Le rattachement est indiqué lors de la déclaration de revenus, dans la rubrique dédiée aux personnes à charge. L’ensemble des revenus perçus par votre enfant sur l’année doit être intégré à la déclaration du foyer.

Bon à savoir : chaque enfant majeur concerné doit effectuer une demande distincte. Lorsqu’il est rattaché, il n’a pas à déposer de déclaration individuelle.

Quels sont les avantages du rattachement ?

Le rattachement peut permettre de réduire l’impôt du foyer fiscal, mais son intérêt dépend de la situation de votre enfant. Pour un enfant célibataire, il augmente le nombre de parts du quotient familial, ce qui peut diminuer le montant de l’impôt. Pour un enfant marié, pacsé ou chargé de famille, il ouvre droit à un abattement forfaitaire sur le revenu imposable (6 855 € par personne rattachée pour les revenus de 2025).

Et si votre enfant poursuit des études, une réduction d’impôt peut s’appliquer : 61 € au collège, 153 € au lycée, 183 € dans l’enseignement supérieur.

Quels sont les inconvénients à anticiper ?

Le rattachement n’est pas toujours avantageux et nécessite une analyse préalable. Les revenus de votre enfant sont ajoutés aux vôtres, ce qui peut augmenter l’imposition globale. Par ailleurs, le foyer peut changer de tranche marginale d’imposition.

Votre enfant peut perdre l’accès à certaines aides, notamment les aides au logement ou certaines bourses.

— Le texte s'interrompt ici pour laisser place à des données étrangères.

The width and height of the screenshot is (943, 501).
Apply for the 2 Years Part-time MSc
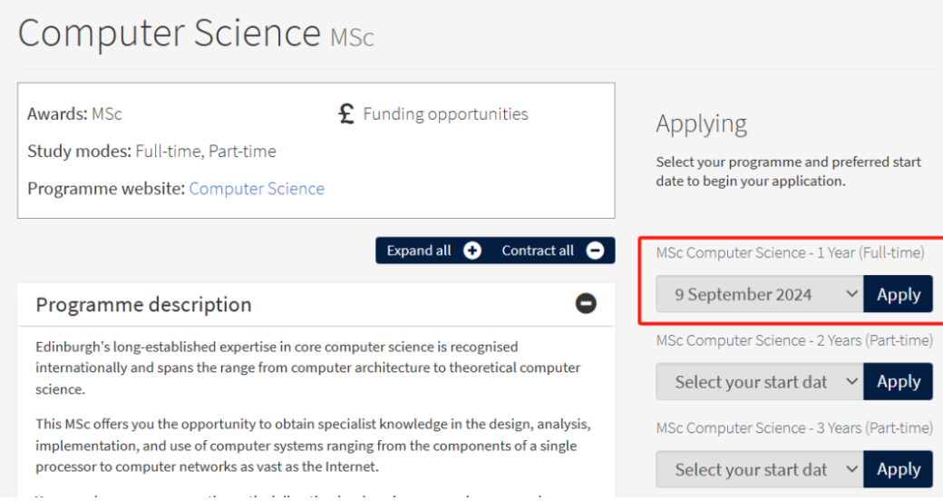pos(898,382)
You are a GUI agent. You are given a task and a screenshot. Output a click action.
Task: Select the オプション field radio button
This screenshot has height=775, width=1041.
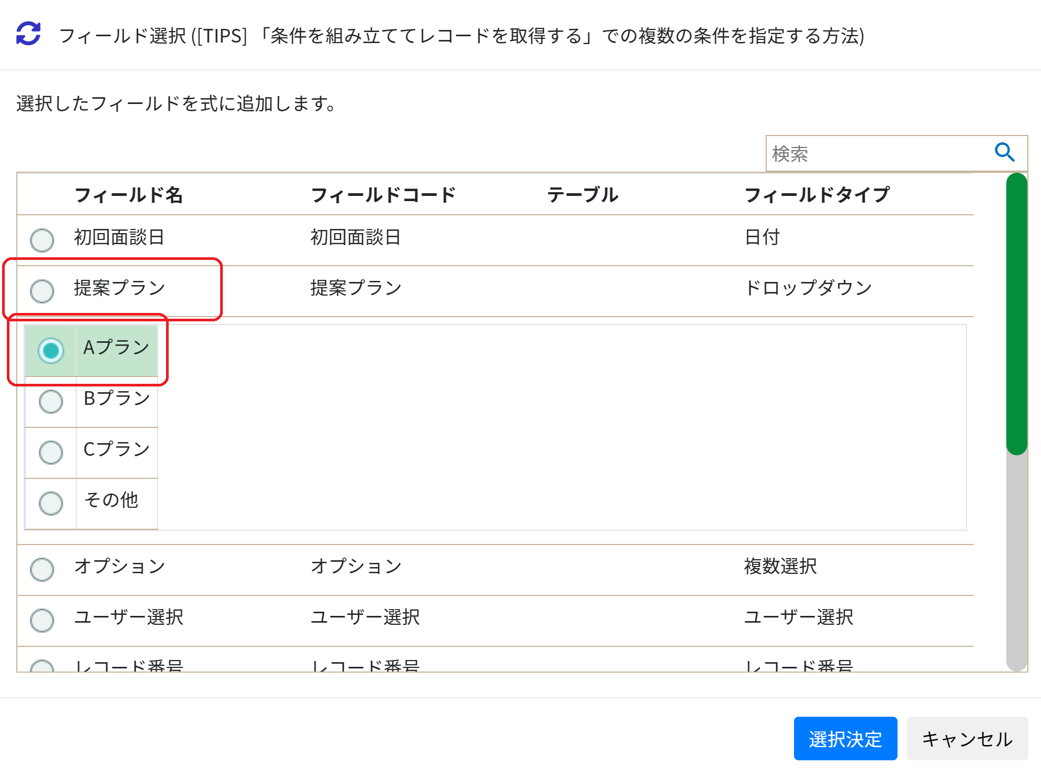click(42, 569)
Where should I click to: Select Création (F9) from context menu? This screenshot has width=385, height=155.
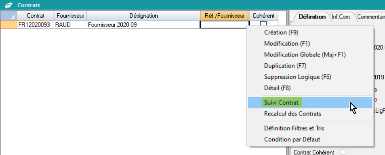pos(281,32)
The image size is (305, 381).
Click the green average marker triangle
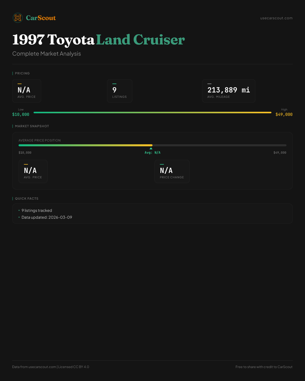click(151, 148)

Et, il n’est pas possible de cumuler rattachement et déduction d’une pension alimentaire.

Quels revenus de l’enfant sont exonérés ?

Certains revenus perçus par un enfant rattaché bénéficient d’une exonération partielle ou totale.

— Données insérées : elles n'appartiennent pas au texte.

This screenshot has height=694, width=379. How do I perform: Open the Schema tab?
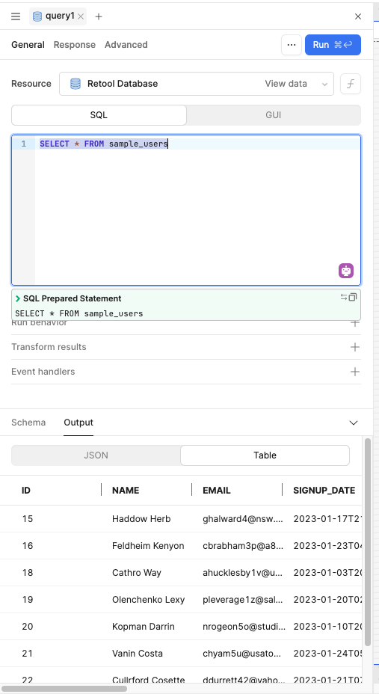(28, 423)
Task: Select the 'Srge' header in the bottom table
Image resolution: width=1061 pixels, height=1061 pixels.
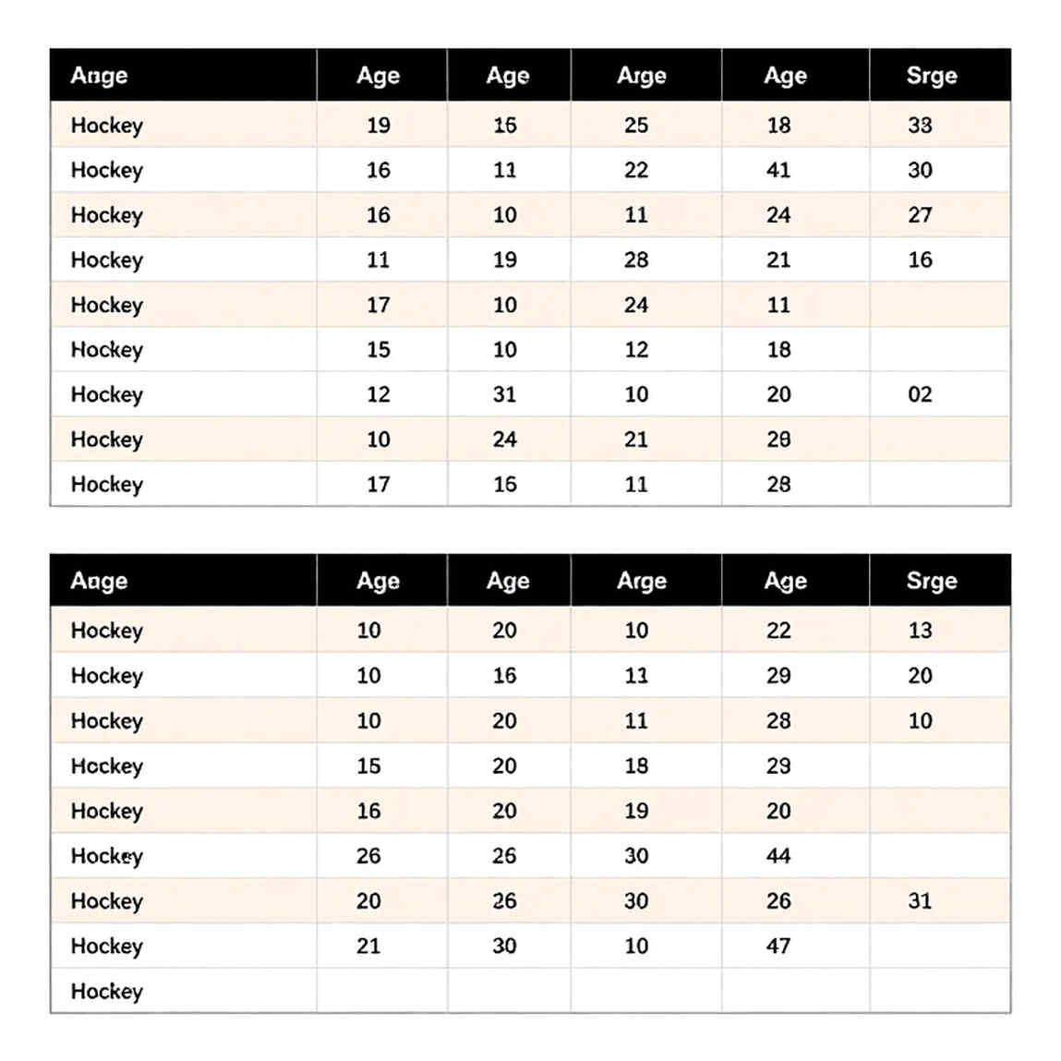Action: point(940,581)
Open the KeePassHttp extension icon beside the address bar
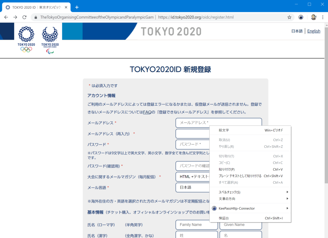Viewport: 328px width, 238px height. pyautogui.click(x=300, y=18)
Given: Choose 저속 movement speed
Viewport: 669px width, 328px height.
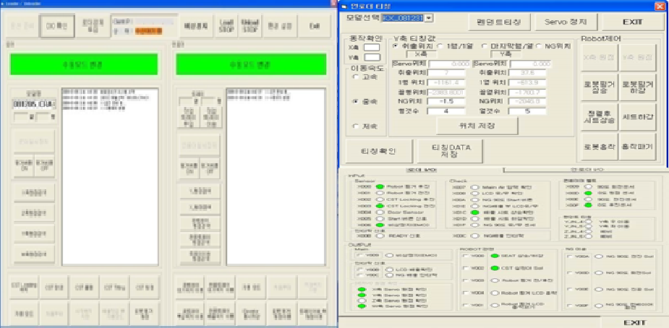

  • Les indemnités de stage et les salaires des apprentis sont exonérés dans la limite du Smic annuel (21 622 € pour les revenus de 2025).
  • Les salaires perçus par les étudiants de moins de 26 ans sont exonérés dans la limite de 3 Smic mensuels (5 405 € pour 2025).

Seule la part excédant ces plafonds doit être déclarée. En revanche, les revenus issus d’un contrat de professionnalisation sont intégralement imposables.

Rattachement au foyer fiscal ou pension alimentaire : quelle option choisir ?

Lorsque le rattachement n’est pas possible ou s’avère défavorable, les parents peuvent déduire une pension alimentaire versée à leur enfant majeur.

Cette déduction est plafonnée à 6 794 € par an, et peut être majorée dans certaines situations, notamment si l’enfant est marié ou pacsé.

Ces deux dispositifs sont exclusifs : il n’est pas possible de rattacher un enfant et de déduire une pension alimentaire pour ce même enfant. Le choix dépend principalement du niveau de revenus de l’enfant, de la situation familiale et de la tranche d’imposition du foyer.